8. Figures, Tables, and Schemes

External immune triggers, LL37 bound to self-DNA or RNA activate plasmacytoid and myeloid dendritic cells (pDC and mDC). Activated plasmacytoid cells produce type 1 interferons, and myeloid dendritic cells produce TNFα, iNOS, and IL-23, which activate Th17 cells to produce IL-17 and IL-22. IL-17 and IL-22 induce proliferation, production of cytokines, chemokines and antimicrobial peptides from epidermal keratinocytes, thus resulting in psoriatic phenotype.

Weak stimulation by commensal bacteria and fungi causes sparse production of CCL20 from the epidermal keratinocytes, resulting in skewed distribution of CCR6-positive, IL-17-producing cells in the never-lesional skin of psoriasis patients (NLP) over IFNγ-producing cells, which prepare conditions for psoriasis eruption when appropriate insults, such as bacterial or viral infection, or trauma occurs.

Innate lymphoid cells are divided into three groups; group 1, 2, and 3. Function and essential nuclear factors seem similar to those of corresponding T helper cells.

Promoter lesion of FOXP3 gene contains major Treg-specific demethylated resion (TSDR), which binds transcription factors, such as FOXP3, CREB, Ets1, and STAT5 constitutively in tTregs, but just transiently in pTregs. TSDR in pTregs are partially methylated, which makes it difficult to bind transcription factors needed for the stable expression of FOXP3.

tTregs differentiated in thymus stably express FOXP3 and are involved in immune tolerance.
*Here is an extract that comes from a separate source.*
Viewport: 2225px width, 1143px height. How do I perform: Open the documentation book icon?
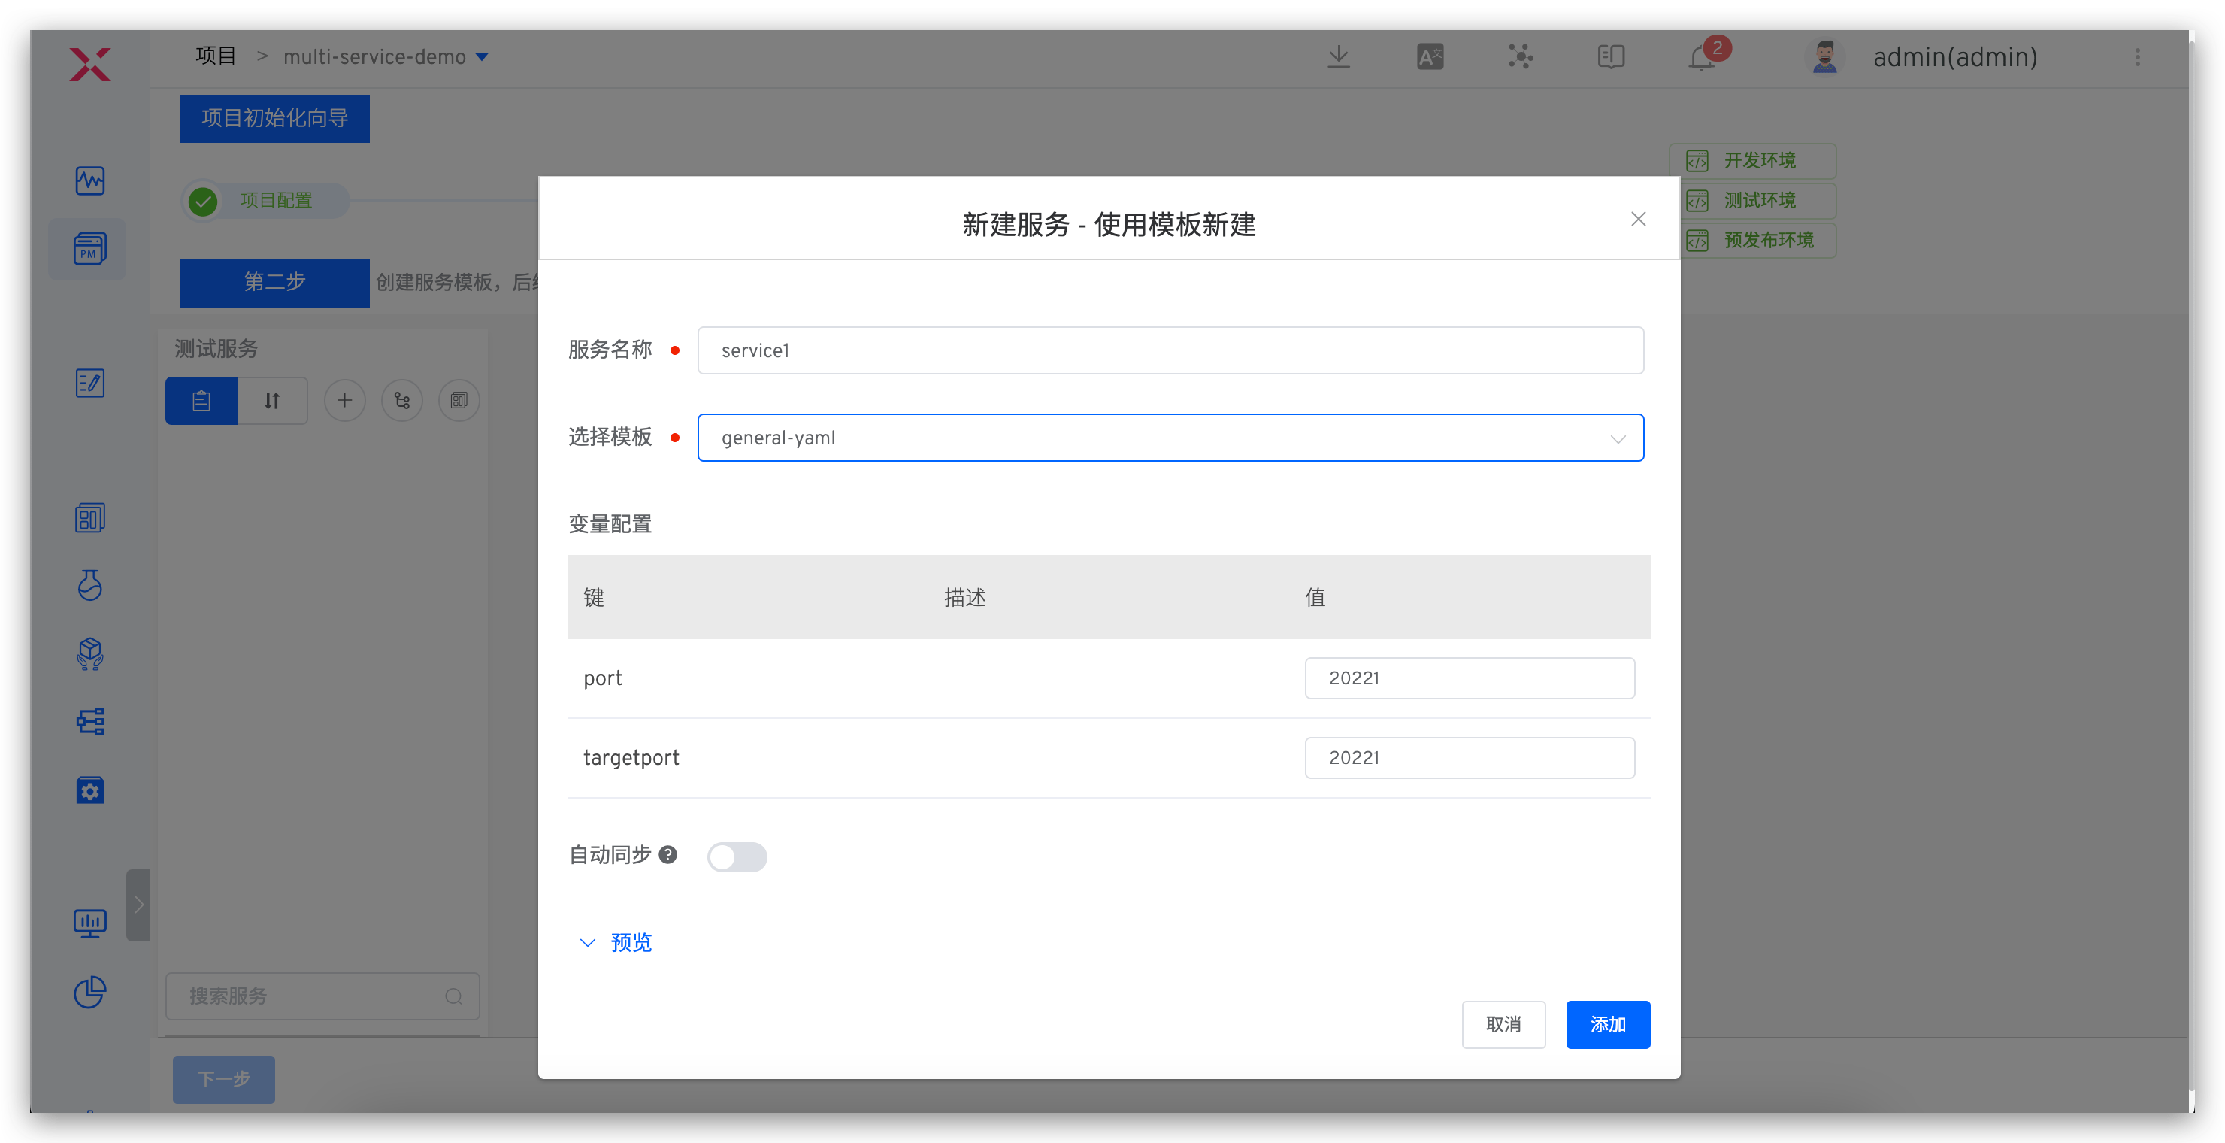coord(1610,57)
Peripherally induced Tregs and Tregs with unstable FOXP3 expression can lose FOXP3 expression and become inflammatory cells, which may contribute to autoimmunity.

Segmented filamentous bacteria (SFB) colonization allow them to closely contact to intestinal epithelium, which induce cytokines, such as serum amyloid A (SAA), and activate Th17. SAA also induces IL-23 production from dendritic cells, which indirectly activate Th17 and ILC3 to produce pro-inflammatory IL-17, and IL-22. IL-22 stimulate intestinal epithelial cells to produce SAA.
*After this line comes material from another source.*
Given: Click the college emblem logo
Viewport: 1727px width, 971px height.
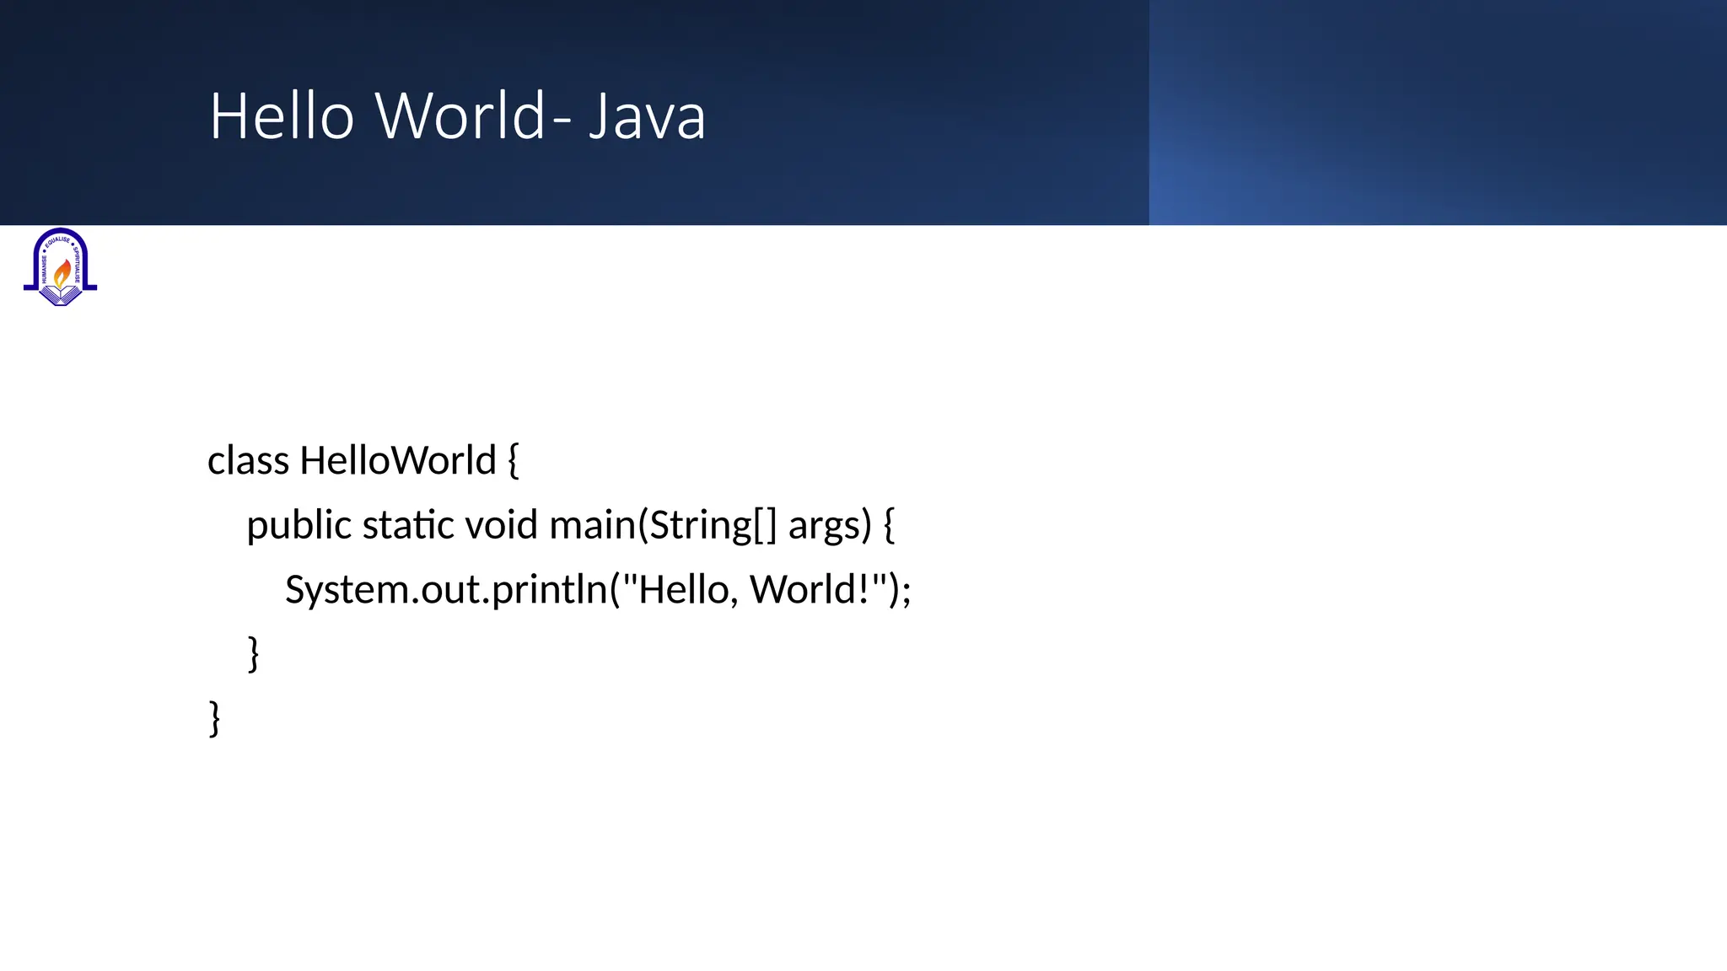Looking at the screenshot, I should (x=60, y=266).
Clostridia is one of the commensal bacteria in the gut, which ferment dietary fibers and produce short chain fatty acids; butyrates. SCFA suppresses dendritic cell production of inflammatory cytokines, such as IL-6, and also induces retinoic acid (RA) production from dendritic cells, which induces and stabilizes FOXP3 expression in naïve Tcells. SCFA also directly act on naïve T cells to express FOXP3.

There are different strains of Bacteroides fragilis, one of which produces polysaccharide A (PSA) and induce IL-10 production from Treg cells, thereby inducing immune suppression. The other strain produces B. fragilis toxin (BFA), which causes impairment of tight junctions and disruption of intestinal barrier function. Recognition of microbial products from disseminated bacteria by microbe associated molecular patterns stimulates IL-23 production from monocytes and stimulates Th17 cells to produce IL-17 and exacerbates inflammation.